Luis Serra: “The indigenous diet of the ancient Canaries was beheaded after the colonization process”

The professor and rector of the ULPGC, Luis Serra.

The professor and rector of the ULPGC, Luis Serra.

The rector of the ULPGC and professor of Public Health, Luis SerraIn the first presentation offered at the VIII Campus of Ethnography and Folklore of Ingenio, he referred to the values ​​of the traditional Canarian diet as a sustainable element in the health codes and as an identity value. Serra, who chaired the Mediterranean Diet Foundation until 2012, with which he achieved recognition in 2010 at the convention of the UNESCO celebrated in Kenya the status of Intangible Heritage of Humanity, notes that “The Atlantic diet can be a variant of the Mediterranean diet, insofar as it also constitutes a cultural model that implies the way in which different types of food are selected, produced, processed, distributed and consumed from the same environment”.

For Serra, “the predominant food culture is reflected in the landscape, which cannot turn its back on our eating habits. The feeding of the towns elevates their historical personality to the idea of ​​concept, relating landscape, architecture and culture. In the Canary Islands there are some differences with respect to the Mediterranean diet. One of them is that the ancestral culture that had deeply ingrained habits in the indigenous population was beheaded by the colonization process. There was no adequate transition between the aboriginal and the colonizing dietary model ”, explains Serra.

The incessant flow of miscegenation and cultures has been happening in the Canary Islands and this, throughout history, has conditioned our way of eating. “There is no doubt that globalization has triggered alerts about the dangers that may threaten the Atlantic diet. From the abandonment of the countryside to tourism, which represents an eroding element of our cultural habits as a people ”he laments. “We want to consume products from anywhere on the planet and that carries a significant environmental footprint. It is not the same to bring a Brazilian mango out of season than to do it in its time from Mogán.

“The marine species must be our fish, not the unworthy panga, which is imported frozen from Vietnam and sold on the shelves of our supermarkets at three euros per kilo. We continue to consume a lot of Dutch cheese, when we have the best goat and sheep cheeses in the world, and we continue to buy California or Chilean nuts when ours, with one polyphenols that give it a characteristic and unique flavor, rot in the ground. from the fields of the Canary Islands ”, he laments.

Plutarco said that we did not sit at the table to eat, but to eat together. “The social dimension of food in the Canary Islands continues to be a reality.

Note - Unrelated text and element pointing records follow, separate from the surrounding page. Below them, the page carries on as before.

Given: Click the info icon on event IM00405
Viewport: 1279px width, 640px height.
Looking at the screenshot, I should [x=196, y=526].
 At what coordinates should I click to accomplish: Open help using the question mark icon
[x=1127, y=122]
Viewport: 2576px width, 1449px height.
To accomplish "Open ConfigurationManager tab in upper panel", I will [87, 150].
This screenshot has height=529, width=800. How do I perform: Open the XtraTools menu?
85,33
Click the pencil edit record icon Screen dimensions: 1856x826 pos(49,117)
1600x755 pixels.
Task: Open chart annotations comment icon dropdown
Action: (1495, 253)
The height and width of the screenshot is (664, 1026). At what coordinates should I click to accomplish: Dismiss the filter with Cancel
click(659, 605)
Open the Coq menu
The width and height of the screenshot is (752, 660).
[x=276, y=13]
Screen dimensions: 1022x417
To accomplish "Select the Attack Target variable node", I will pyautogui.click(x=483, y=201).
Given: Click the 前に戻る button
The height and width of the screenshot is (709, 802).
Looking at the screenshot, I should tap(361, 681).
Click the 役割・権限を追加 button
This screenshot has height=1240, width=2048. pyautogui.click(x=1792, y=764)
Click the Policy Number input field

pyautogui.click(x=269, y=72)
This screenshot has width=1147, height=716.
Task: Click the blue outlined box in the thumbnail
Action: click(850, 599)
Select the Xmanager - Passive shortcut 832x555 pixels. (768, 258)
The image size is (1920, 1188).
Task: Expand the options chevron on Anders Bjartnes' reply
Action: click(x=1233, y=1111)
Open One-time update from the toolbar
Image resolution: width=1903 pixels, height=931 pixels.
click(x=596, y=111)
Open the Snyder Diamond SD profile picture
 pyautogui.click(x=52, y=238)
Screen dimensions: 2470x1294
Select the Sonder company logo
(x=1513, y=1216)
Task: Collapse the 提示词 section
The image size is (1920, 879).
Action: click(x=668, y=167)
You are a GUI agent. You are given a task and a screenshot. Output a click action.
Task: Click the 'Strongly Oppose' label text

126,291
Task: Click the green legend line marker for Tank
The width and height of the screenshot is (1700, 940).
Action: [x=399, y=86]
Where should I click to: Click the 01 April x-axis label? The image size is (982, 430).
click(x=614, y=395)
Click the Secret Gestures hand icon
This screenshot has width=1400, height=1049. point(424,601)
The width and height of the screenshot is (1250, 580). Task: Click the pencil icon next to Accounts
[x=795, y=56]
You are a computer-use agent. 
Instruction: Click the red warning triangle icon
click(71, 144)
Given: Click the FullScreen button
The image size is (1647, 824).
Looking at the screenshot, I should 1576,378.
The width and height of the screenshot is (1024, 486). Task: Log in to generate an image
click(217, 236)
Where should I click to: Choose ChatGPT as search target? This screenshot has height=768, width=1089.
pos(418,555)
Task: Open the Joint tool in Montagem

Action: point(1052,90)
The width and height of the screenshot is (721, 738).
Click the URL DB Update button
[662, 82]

To wine, legumes, cheeses, fruits and vegetables, fish, nuts … we must add an essential seasoning and a basic ingredient that is produced in the islands, which is sociability, which gives the community a feeling of identity ”Adds the rector. “I am a canary because as a canary. The day you start eating fast-food I’ll stop being a little canary, ”he said.

According to Luis Serra “the model of the Atlantic diet, despite maintaining its base on the Mediterranean tradition, lacks some elements. Its contribution of dairy products from goat and sheep is important, but not so much from cow. It is difficult to see cattle grazing in our fields. There is also a low consumption of vegetables and olive oil, although their use has been recovering in recent decades. We have historically used refinery sunflower oil more. Forty years ago there were around forty refineries on the islands, of which only one survives ”, he recalls.

“Children who follow the Mediterranean diet are happier and, nevertheless, fast food multinationals continue to paradoxically refer to the children’s menu happy meal.

The Nutrition Research Group of the University of Las Palmas de Gran Canaria (ULPGC), led by Professor Lluís Serra, carried out the Predimed Plus Study in the Canary Islands, in which 7,500 volunteers who followed two diets participated for five years different, one of them Mediterranean and the other low in fat. In the group that followed the Mediterranean, mortality related to heart attack and cardiovascular diseases was 30 percent less than in the group assigned to the prudent low-fat diet. “With the Mediterranean diet, one hundred thousand heart attacks, 200 thousand diabetes, 75 thousand arteriopathies and 87 thousand arrhythmias could be expected in Spain in less than five years,” concludes the professor of Public Health.